I don’t hold much faith in forecasts by the IMF. They have been so wrong in the past as to be worthless. A week before referendum day in 2016, for example, the IMF predicted that a Leave vote would take 5.5 per cent off UK GDP by 2019, tipping us into recession in 2017. We’re still waiting.
However, it is interesting to note that if the Remain lobby does want to continue quoting IMF forecasts at us, there is an inconvenient little statement in its latest World Economic Outlook, published today. It claims that in the event of a ‘disruptive Brexit’ – i.e. Britain leaving without a trade deal – the EU economy, as well as the UK economy, would be deeply affected: “Under such circumstances, our concern is that economic growth will suffer, especially in the UK, but also the euro area. We are then possibly looking at appreciably lower growth than we presently project.”
This does somewhat undermine a favourite argument of Remainers: that we need to EU much more than the EU needs us, and that the EU can therefore afford to shrug its shoulders and say ‘suit yourself’ if Britain were to walk away from trade talks. The Remain lobby’s claim is that the EU’s trade with Britain makes up a far smaller proportion of the EU’s overall trade than Britain’s trade with the EU makes up of total British trade. While this may be true it also ignores the fact that EU exports to the UK outstrip UK exports to the EU.

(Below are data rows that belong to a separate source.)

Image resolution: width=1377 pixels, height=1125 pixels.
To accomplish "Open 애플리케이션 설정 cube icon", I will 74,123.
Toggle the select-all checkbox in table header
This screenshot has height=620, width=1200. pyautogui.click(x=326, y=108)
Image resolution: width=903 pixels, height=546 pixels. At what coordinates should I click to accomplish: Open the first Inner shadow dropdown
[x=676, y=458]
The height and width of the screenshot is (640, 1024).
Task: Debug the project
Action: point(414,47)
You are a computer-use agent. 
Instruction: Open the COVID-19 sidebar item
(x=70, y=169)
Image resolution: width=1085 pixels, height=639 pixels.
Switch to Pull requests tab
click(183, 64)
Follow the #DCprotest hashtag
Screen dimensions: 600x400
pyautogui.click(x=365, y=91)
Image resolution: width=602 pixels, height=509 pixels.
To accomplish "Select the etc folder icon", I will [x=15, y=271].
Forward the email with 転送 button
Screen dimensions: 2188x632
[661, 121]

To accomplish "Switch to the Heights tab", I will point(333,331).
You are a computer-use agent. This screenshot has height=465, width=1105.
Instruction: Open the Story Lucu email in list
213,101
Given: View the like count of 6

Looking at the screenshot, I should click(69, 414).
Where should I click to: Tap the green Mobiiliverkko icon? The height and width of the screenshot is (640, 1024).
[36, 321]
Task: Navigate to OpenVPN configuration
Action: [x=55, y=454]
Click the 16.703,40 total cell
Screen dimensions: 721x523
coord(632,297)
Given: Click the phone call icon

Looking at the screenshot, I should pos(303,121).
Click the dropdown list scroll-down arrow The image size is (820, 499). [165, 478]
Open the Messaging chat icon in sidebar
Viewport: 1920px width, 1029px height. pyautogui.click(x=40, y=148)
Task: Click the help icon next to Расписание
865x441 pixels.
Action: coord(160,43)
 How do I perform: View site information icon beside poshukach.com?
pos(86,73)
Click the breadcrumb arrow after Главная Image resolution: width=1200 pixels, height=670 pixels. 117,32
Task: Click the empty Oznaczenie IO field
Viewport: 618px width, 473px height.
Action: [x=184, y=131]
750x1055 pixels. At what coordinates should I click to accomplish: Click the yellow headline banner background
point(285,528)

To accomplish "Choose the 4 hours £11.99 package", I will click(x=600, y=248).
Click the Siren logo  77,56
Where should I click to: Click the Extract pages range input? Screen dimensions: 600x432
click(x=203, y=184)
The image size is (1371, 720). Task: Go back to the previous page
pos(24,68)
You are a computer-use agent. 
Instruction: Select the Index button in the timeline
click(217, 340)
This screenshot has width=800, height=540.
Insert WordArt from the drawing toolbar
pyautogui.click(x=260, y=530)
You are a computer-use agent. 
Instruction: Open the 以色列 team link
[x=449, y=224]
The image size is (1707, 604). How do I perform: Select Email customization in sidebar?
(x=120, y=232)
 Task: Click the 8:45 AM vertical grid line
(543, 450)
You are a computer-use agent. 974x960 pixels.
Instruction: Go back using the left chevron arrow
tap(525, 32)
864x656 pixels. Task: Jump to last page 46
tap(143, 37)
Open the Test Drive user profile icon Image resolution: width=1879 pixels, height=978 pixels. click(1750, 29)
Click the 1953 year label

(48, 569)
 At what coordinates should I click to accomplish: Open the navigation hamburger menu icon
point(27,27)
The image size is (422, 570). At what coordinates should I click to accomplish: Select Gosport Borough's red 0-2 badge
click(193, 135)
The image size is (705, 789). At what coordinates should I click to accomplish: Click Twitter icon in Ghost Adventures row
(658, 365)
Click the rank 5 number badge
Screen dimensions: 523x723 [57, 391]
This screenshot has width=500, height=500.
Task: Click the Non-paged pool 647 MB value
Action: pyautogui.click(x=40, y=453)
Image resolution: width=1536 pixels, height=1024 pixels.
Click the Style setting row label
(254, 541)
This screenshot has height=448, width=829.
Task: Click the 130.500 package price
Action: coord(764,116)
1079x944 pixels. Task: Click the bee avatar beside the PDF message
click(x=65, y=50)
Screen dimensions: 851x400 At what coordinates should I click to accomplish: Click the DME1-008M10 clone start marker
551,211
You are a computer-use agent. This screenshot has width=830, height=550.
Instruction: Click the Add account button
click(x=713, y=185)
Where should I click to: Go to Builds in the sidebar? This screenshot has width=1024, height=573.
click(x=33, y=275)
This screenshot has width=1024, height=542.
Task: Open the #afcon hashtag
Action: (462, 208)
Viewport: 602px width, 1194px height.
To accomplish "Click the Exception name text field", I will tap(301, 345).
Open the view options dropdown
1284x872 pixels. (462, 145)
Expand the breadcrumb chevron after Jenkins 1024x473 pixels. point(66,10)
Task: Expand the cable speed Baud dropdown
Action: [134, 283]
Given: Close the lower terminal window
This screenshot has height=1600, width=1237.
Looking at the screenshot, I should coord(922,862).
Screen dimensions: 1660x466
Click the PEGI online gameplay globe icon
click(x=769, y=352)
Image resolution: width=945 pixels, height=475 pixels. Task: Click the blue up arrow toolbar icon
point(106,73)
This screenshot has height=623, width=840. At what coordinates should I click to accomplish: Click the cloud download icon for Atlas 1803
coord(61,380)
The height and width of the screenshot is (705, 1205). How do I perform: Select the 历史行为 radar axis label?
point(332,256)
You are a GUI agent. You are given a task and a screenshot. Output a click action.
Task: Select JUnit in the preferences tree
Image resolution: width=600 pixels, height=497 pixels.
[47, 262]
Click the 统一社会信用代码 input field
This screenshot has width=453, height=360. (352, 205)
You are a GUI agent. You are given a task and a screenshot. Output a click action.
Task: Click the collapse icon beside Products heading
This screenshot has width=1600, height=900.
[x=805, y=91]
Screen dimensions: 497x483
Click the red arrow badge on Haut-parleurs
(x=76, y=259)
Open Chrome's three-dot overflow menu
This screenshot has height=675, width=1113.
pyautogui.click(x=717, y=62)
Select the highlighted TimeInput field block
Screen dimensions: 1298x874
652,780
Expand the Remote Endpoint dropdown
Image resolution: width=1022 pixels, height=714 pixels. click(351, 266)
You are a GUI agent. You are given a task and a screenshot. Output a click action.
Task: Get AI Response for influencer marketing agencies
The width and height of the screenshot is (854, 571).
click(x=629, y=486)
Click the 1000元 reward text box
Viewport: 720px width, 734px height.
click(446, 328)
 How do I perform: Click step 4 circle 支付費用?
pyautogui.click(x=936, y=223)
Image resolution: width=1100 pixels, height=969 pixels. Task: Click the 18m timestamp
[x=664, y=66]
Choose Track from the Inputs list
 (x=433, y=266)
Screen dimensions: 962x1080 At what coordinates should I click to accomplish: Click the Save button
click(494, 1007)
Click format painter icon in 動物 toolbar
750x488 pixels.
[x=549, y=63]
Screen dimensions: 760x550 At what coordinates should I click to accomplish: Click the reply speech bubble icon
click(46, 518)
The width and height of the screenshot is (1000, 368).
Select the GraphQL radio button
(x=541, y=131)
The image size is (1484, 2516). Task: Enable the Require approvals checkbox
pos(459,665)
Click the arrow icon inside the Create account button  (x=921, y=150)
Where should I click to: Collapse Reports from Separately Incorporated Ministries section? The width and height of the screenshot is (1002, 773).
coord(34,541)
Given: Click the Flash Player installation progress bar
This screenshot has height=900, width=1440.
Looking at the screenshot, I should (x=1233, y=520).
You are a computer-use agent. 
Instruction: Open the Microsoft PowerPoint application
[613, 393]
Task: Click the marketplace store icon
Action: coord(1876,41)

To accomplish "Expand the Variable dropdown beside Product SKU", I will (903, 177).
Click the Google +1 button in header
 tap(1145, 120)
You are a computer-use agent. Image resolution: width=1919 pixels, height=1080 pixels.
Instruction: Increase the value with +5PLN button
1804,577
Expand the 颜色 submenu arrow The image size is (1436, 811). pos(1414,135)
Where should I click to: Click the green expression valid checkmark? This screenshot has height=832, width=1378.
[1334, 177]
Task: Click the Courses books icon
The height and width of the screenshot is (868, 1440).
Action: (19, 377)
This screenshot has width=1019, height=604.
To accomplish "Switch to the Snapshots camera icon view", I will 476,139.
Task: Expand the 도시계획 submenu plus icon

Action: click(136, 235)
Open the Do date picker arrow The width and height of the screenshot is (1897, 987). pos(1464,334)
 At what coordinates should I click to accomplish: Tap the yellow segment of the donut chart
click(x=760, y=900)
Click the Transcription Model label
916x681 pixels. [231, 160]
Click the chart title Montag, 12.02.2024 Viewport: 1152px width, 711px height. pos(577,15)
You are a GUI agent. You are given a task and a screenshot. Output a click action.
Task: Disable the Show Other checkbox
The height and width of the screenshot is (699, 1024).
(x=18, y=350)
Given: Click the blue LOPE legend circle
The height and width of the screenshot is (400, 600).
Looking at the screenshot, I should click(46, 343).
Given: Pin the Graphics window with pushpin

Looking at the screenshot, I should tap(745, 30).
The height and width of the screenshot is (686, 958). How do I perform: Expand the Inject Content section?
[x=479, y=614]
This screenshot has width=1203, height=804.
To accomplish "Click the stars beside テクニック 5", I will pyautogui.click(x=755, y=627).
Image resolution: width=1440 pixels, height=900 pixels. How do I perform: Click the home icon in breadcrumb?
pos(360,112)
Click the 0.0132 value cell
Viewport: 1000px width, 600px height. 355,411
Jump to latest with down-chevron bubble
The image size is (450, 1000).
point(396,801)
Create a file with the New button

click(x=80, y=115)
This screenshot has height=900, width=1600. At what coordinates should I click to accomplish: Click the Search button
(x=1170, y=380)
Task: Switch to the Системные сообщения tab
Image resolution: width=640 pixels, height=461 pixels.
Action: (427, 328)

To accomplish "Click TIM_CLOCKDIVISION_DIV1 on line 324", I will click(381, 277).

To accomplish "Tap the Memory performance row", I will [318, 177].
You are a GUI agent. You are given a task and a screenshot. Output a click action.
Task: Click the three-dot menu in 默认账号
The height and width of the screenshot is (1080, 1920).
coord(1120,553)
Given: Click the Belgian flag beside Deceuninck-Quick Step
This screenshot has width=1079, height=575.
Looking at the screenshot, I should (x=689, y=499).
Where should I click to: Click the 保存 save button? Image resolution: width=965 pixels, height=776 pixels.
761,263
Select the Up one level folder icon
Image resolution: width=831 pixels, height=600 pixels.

Either way, it ought to be obvious that a ‘no deal’ scenario would affect some very powerful lobbies in the EU, such as French winemakers and German carmakers and that they are not going to want to sit by until March while Michel Barnier plays hardball with Britain, throwing EU exporters to the wall in order to make a political point. The reality is that Sir James Dyson was almost certainly right when he told Andrew Marr on Sunday that if we walk away from trade talks now, the EU will come back to us wanting to do a trade deal – this time without us agreeing to pay an absurd leaving bill of many billions. Trade deals have always happened because they are of mutual interest to both sides. This one will be no different.